福音を述べ伝えるイエスの出発点は、「異邦人のガリラヤ」です。ガリラヤは、人種、文化、宗教が交差する場所でした。すなわちこの状況は、現代世界と相通じるものです。広く多文化社会をもたらした目まぐるしい変化は、大胆で刷新的な忠誠心をもちながら、学校や大学において交流と対話の教育プログラムを大切にする働き手を求めています。彼らは、多文化社会にあって、どこか違う「魂」と出会うカトリックのアイデンティティーをもたらすことができるのです。多文化や多宗教に特徴づけられる社会の中で、多くの修道会や教会組織が、カトリック学校の設立や経営を担い貢献されていることに私は深く感謝しています。
第二の側面は教育者の本質的な育成です。これについて、いい加減にごまかすことは許されません。真摯に取り組むべきです。修道会総長との会合で強調しましたが、今日の教育は、変化しつつある世代に向けられています。従って、すべての教育者−母なる教育者である全教会も含めて−は、「変化すること」、あるいは、目の前にいる若者とコミュニケーションができる方法を見つけるように促されています。
今日は教育者の持つべき特質とその責務に限って述べさせていただきます。教育は愛の好意です。それは命を与えることです。そして、愛することは簡単なことではありません。優れた資質と合わせて、若者と共に忍耐強くこの道を歩み始めるという情熱を、繰り返し呼び醒ますことを必要とします。カトリック学校における教育者は、何よりも有能でかつ適格者であることは言うまでもないことですが、それと同時に人間性豊かで、若者と共にあって、彼らの人間性と霊性を育む教育者でなければなりません。若者は、言葉だけでなく、証しを伴う価値観をもった質の高い教育を必要としています。若者を教育するにあたって不可欠な要素は一貫性です!一貫性!一貫性なしに教育も成長も不可能です、―貫性と証し!
そのために教育者自身にも絶えざる養成が必要です。教師も指導者もプロ意識を高く持ち続け、また、信仰と霊的活力を持続させるためには、投資することが必要です。教育者にとっての養成においても、黙想会や霊操は必要でしょう。テーマに沿った講座を開くことはとても良いことですが、祈りを中心とした黙想会や霊操も必要です!というのは、一貫性は努力を要するものですが、それは何よりも賜物であり恵みです。
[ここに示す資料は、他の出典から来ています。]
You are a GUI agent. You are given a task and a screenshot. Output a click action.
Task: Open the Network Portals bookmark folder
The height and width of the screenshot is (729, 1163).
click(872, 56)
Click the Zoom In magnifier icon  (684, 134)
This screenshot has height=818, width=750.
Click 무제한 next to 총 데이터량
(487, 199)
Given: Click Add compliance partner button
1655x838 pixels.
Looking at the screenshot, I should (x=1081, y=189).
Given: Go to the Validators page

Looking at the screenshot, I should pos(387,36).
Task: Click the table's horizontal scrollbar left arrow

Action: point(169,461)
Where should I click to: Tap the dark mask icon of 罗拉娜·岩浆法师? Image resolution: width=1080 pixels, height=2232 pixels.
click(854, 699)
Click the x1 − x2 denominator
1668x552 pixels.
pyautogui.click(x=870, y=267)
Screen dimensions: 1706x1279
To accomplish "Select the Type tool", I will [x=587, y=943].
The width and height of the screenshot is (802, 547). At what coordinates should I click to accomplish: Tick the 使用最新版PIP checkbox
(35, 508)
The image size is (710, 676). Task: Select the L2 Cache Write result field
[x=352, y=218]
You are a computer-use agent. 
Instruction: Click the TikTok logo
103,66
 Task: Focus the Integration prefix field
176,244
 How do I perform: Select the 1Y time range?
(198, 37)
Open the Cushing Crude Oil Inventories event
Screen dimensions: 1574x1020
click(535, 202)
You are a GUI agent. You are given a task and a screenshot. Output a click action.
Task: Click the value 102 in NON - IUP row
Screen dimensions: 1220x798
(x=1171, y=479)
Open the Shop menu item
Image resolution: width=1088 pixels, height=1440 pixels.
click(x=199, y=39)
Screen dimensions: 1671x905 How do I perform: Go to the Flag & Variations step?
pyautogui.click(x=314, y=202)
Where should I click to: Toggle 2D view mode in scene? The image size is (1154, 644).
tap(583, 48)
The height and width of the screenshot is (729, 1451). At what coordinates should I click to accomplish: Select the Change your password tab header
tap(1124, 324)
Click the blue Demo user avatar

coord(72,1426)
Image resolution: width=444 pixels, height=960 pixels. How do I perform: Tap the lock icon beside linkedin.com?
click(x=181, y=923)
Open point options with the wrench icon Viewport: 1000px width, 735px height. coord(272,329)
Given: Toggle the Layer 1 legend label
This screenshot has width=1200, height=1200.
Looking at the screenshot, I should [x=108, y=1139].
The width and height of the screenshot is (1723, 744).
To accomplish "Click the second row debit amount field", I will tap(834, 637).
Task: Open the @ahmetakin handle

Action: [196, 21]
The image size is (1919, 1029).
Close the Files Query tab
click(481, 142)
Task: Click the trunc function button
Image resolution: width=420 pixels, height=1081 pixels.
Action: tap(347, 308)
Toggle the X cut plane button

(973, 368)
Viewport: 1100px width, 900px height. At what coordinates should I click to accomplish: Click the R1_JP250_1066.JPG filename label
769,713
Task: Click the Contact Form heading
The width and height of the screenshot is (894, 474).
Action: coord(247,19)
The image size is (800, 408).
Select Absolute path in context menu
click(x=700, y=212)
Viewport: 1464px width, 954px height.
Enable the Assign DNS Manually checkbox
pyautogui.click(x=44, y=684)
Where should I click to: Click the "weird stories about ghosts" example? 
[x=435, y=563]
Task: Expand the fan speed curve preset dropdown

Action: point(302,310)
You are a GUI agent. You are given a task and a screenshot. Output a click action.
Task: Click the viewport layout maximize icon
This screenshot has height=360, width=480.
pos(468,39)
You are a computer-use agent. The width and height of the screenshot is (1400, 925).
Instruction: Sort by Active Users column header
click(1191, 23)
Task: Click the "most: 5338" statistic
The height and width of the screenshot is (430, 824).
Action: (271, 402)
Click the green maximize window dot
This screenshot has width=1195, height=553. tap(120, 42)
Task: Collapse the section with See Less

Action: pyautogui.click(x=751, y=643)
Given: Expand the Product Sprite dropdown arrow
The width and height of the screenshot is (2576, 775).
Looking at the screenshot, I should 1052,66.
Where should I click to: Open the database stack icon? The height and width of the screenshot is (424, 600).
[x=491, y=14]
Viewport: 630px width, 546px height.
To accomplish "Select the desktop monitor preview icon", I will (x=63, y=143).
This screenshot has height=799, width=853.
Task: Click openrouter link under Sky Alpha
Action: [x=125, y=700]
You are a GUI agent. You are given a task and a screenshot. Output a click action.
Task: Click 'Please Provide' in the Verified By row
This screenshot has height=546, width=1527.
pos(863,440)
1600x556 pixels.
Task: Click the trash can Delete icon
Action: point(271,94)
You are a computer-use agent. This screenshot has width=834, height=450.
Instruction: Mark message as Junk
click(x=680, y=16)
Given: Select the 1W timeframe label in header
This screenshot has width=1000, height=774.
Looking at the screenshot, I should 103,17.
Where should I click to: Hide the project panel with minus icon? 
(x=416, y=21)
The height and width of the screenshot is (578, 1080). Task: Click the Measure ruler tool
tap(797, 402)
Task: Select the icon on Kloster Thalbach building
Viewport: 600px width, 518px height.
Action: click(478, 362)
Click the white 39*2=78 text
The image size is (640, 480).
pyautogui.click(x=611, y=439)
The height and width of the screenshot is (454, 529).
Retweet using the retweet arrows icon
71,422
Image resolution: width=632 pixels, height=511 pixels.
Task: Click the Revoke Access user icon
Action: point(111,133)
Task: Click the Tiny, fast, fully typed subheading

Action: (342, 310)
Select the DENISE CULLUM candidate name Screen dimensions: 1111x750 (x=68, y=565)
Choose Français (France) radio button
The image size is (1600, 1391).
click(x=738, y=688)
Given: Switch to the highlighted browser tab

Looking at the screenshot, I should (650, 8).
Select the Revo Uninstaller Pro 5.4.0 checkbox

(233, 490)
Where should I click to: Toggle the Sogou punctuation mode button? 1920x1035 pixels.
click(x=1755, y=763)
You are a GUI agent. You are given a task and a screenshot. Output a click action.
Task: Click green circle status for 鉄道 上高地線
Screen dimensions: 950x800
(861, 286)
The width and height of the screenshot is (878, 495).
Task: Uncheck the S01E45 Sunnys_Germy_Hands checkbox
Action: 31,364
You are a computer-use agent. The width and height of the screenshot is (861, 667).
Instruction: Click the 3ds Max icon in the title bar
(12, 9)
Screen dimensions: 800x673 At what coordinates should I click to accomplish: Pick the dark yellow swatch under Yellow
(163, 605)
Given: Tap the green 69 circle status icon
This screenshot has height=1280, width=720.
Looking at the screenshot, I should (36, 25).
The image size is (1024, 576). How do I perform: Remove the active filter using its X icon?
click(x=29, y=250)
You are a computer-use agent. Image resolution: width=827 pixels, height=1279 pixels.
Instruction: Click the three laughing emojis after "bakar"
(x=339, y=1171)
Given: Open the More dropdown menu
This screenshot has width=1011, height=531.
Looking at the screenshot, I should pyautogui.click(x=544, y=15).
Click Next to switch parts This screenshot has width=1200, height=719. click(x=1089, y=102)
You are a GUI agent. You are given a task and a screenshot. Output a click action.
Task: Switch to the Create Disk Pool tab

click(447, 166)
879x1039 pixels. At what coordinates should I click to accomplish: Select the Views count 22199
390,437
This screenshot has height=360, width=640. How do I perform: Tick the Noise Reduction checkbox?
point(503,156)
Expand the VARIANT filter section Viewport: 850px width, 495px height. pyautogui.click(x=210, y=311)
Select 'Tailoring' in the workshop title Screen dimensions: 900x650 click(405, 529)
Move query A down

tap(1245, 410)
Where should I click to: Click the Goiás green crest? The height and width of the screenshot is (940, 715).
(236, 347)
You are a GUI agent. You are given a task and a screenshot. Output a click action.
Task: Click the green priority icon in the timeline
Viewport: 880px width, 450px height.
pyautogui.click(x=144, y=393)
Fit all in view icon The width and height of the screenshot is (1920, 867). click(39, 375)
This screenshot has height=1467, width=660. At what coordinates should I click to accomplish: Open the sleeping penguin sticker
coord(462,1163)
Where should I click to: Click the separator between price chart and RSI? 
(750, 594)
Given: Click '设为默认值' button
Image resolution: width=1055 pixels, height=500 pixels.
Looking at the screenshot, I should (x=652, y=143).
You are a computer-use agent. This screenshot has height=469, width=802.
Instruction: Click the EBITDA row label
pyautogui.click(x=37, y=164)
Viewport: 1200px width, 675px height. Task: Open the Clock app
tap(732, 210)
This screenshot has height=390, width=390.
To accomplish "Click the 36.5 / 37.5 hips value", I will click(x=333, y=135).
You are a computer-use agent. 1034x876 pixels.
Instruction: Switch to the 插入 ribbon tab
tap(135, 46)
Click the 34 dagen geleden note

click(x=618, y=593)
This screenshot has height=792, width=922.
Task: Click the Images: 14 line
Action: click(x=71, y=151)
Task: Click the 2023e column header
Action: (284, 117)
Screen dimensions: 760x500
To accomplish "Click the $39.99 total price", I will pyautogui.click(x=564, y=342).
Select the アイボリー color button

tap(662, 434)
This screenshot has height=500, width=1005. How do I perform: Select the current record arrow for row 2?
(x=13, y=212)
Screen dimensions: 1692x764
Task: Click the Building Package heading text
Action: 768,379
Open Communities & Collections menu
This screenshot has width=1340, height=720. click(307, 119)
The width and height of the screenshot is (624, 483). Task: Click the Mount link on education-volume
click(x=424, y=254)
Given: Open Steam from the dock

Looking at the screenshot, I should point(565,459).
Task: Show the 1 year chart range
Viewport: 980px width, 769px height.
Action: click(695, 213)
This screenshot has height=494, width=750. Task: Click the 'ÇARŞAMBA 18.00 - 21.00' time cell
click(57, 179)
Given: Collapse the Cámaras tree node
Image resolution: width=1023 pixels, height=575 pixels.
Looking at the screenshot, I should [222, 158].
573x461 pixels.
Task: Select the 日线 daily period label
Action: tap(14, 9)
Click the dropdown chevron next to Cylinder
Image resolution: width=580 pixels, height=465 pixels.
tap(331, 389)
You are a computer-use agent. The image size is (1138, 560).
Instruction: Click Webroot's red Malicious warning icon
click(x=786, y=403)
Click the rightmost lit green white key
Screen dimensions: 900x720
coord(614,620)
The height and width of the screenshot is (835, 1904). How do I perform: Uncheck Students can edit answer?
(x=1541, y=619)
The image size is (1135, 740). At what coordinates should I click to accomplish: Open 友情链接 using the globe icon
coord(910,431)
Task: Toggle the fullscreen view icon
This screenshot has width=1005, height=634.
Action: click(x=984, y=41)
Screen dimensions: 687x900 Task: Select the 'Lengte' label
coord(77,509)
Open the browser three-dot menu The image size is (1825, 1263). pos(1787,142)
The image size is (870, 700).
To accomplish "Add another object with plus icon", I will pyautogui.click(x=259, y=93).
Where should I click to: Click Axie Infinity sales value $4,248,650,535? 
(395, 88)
私たちはそれを願い求めなければなりません!
後の側面は教育機関についてです。つまり、学校とカトリック大学です。公会議宣言Gravissimum Educationis50周年、使徒憲章EX Corde Ecclesia 25周年と使徒的憲章Sapientia Christianaの改訂にあたって、世界に広がる多くの養成機関とその職務が、教育・科学・文化の分野において、福音の生きた証しとなっているかを深くふり返る時です。カトリックの教育機関は、この世界から離れては存在できません。それらは、すべての人に提供できる賜物を意識しつつ、現代文化と開かれた対話の*アレオパゴスに、勇気をもって入る方法を探さなければなりません。(*アレオパゴス…パウロが異文化の中にあって対話を試みた丘 使徒行録17章)
親愛なる皆さん、教育は無限に大きな建設現場です。その現場に、施設や事業を通して教会は絶えず関わってきました。今、あらゆる場におけるその貢献(コミットメント)を奨励し、新しい福音宣教に従事するすべての方々の貢献(コミットメント)を新たにしなければなりません。皆さまに深い感謝を申し上げると共に、聖母マリアの取り次ぎを通して、皆さまとその使徒職の上に、絶え間ない聖霊の助けを祈ります。私自身のためと、私の司牧のためにもお祈りをお願い致します。皆さまに心からの祝福を贈ります。ありがとうございました。